Thursday, April 02, 2009

On The Good and Bad Side of Religion

You don't need the bible to learn morality or ethics. Having said that, my mom remains a very religious person, and she is one of the kindest, most community-oriented persons I have ever known. I still wouldn't want to get into a religious argument with her -- she believes what she believes -- but she is not a religious hypocrite. She lives her Protestant religion -- and reaches out to practically everyone to make them feel welcome and to make them feel better. The ultimate community person. The closest person I have met to Mother Teresa.

My dad has the same religious spirit as my mother but he needs more personal, individual space than my mom. He was -- and still is a visionary, idealistic person, expressed politically, economically, and business-wise through his political, economic, and business ideals as well as romantically through his much more recent 21st Century Romantic Poetry.

### THE PROBLEM
Please reproduce the stretch of the post on religion from "You don't need" through "Century Romantic Poetry.", replacing "visionary" with "forward-looking".

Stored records
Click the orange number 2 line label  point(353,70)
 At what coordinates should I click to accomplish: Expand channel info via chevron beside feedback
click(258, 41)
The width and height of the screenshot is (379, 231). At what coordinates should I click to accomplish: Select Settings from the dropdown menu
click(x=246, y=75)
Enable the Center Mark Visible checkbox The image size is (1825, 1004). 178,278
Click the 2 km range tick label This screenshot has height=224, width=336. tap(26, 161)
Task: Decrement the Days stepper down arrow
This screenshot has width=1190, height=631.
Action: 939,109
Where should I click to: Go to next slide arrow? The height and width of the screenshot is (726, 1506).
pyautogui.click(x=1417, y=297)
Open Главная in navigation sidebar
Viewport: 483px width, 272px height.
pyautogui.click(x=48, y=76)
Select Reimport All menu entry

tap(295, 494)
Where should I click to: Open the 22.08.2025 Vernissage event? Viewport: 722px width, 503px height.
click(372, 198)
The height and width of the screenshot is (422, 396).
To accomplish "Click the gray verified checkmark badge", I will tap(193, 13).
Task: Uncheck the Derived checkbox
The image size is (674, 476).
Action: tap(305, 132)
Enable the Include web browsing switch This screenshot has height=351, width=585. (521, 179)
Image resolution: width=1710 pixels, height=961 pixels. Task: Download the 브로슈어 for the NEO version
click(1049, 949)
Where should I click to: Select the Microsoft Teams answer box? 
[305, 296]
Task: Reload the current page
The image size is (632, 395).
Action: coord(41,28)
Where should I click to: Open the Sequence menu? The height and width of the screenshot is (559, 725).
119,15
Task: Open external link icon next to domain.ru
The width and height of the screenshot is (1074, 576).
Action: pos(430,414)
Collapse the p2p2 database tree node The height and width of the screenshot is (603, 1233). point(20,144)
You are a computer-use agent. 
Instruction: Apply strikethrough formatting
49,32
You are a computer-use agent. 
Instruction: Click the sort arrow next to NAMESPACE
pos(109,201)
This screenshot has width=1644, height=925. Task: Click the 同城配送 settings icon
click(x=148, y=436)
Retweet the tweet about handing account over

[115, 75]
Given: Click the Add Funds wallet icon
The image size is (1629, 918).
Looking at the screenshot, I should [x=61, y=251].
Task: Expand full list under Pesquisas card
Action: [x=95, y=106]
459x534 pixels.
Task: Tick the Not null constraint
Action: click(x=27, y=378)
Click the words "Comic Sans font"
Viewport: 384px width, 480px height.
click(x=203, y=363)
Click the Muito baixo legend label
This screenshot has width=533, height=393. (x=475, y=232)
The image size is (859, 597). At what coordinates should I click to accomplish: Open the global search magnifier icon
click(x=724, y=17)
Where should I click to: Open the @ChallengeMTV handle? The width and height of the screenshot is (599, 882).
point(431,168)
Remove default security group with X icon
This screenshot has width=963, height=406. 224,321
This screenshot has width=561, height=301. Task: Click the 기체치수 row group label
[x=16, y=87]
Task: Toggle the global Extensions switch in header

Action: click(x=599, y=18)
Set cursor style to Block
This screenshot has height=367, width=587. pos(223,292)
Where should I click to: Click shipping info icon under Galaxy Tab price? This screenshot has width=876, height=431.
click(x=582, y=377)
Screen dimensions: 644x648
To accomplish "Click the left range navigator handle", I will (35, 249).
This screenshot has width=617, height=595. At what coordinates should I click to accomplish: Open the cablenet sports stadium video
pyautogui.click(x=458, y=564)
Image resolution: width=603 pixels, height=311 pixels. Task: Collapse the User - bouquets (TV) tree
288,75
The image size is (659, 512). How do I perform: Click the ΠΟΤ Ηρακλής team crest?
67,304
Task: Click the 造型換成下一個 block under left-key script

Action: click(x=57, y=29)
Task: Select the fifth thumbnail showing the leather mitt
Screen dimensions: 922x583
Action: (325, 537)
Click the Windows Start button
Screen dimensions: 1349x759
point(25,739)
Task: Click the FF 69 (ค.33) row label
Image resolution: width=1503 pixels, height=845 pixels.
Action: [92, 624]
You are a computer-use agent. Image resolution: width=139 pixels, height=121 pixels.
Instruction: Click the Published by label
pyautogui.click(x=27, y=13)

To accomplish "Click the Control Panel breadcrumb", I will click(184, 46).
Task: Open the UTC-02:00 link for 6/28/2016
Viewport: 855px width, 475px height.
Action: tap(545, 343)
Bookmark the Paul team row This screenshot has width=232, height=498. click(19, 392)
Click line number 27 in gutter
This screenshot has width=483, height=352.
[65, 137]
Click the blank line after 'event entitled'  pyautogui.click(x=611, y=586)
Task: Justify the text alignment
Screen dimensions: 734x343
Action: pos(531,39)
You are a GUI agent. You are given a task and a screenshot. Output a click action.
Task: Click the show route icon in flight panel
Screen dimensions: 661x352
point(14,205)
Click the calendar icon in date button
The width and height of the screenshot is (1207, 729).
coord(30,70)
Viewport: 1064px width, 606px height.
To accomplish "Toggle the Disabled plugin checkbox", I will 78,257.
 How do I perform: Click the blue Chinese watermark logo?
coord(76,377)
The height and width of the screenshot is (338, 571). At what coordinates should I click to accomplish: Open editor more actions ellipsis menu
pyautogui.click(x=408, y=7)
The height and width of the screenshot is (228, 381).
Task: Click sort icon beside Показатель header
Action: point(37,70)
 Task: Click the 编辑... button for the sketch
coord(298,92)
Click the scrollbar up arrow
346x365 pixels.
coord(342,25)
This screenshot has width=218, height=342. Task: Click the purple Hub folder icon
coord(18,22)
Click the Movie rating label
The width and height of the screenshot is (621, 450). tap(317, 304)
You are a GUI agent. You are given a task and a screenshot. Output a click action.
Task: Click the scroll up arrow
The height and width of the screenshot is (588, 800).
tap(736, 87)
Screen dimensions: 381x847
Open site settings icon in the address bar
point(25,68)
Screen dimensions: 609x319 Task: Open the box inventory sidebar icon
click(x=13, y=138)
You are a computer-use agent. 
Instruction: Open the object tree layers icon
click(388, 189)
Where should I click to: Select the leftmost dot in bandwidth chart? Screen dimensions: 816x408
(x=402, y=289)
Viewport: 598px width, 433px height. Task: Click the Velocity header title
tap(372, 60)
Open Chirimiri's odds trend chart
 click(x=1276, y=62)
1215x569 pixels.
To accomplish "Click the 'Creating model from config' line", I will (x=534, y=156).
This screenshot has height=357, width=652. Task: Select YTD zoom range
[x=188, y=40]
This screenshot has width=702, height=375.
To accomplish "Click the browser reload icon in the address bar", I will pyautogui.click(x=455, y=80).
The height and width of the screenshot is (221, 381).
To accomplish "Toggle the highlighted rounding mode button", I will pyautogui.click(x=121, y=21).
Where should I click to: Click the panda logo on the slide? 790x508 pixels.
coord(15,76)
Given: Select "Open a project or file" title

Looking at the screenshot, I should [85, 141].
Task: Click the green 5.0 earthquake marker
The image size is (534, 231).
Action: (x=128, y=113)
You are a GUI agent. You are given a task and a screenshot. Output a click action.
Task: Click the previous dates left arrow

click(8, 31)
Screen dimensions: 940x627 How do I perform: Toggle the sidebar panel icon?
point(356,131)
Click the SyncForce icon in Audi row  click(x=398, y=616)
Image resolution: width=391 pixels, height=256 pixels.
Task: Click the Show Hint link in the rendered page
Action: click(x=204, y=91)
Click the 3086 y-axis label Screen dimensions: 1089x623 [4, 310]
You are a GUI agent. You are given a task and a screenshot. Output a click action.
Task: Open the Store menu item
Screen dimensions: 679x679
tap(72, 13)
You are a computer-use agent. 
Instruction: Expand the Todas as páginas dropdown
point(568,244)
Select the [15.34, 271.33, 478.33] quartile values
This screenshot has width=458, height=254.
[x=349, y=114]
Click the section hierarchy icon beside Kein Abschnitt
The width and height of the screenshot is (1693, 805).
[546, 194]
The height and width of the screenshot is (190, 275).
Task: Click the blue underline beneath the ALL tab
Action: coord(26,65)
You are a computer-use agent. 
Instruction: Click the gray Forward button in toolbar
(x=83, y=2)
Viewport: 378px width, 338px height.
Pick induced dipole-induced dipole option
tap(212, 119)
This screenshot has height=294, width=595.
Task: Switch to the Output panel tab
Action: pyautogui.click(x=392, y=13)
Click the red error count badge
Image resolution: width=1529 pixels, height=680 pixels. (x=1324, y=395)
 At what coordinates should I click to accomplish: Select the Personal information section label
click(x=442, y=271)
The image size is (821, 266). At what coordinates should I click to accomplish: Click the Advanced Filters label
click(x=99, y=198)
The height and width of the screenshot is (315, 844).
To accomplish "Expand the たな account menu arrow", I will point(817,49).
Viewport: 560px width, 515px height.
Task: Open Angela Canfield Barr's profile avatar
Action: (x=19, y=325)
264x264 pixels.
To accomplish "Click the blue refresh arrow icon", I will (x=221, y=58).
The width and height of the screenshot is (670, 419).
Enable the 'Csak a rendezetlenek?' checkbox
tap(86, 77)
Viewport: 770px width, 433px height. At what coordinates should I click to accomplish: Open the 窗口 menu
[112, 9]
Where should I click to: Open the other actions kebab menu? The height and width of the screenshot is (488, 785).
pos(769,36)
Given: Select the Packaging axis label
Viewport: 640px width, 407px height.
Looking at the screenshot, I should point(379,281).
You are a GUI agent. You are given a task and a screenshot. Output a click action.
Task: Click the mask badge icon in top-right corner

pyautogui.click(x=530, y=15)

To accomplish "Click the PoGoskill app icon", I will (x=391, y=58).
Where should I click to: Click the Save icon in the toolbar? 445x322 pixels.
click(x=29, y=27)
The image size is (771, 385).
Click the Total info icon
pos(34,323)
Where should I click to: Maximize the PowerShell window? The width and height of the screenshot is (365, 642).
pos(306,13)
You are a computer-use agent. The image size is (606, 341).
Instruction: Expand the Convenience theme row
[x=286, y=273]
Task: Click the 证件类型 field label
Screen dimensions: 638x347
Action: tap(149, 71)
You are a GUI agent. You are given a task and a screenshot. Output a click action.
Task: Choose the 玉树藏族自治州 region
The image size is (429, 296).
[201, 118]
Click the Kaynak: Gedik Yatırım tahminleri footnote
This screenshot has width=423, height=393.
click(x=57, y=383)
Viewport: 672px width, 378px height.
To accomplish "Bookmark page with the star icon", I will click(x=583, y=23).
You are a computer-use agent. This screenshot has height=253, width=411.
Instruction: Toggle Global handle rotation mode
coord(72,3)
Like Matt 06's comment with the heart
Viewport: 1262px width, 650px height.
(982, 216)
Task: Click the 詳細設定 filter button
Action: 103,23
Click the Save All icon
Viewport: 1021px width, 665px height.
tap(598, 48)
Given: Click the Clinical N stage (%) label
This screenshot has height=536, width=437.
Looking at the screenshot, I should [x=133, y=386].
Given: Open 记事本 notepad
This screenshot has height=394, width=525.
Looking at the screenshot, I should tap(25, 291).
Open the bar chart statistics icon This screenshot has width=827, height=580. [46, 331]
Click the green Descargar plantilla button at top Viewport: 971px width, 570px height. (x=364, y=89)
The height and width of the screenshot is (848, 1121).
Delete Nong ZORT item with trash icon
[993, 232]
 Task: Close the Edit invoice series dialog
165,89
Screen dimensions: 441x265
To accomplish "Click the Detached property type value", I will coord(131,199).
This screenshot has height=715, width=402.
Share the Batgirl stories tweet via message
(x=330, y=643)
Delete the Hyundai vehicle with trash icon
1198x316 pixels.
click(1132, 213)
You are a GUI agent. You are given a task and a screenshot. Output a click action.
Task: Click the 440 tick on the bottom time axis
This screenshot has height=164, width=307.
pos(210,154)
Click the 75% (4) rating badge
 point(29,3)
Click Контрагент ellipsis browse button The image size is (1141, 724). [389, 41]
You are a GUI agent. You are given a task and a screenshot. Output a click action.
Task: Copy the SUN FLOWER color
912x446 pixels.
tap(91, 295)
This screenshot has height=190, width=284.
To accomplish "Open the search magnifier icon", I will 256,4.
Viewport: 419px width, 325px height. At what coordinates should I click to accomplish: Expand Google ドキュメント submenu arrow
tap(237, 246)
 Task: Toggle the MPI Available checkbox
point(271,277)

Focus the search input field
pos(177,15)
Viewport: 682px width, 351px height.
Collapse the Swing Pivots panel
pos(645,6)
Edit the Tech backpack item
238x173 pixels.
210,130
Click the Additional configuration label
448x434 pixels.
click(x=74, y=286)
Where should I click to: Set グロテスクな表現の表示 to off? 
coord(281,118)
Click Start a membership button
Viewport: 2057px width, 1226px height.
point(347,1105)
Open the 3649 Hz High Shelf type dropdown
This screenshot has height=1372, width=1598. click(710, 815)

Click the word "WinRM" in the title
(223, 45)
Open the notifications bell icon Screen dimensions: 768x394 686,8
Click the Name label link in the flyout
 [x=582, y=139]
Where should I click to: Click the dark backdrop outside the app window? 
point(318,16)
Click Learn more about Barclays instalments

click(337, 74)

### THE OUTPUT
You don't need the bible to learn morality or ethics. Having said that, my mom remains a very religious person, and she is one of the kindest, most community-oriented persons I have ever known. I still wouldn't want to get into a religious argument with her -- she believes what she believes -- but she is not a religious hypocrite. She lives her Protestant religion -- and reaches out to practically everyone to make them feel welcome and to make them feel better. The ultimate community person. The closest person I have met to Mother Teresa.

My dad has the same religious spirit as my mother but he needs more personal, individual space than my mom. He was -- and still is a forward-looking, idealistic person, expressed politically, economically, and business-wise through his political, economic, and business ideals as well as romantically through his much more recent 21st Century Romantic Poetry.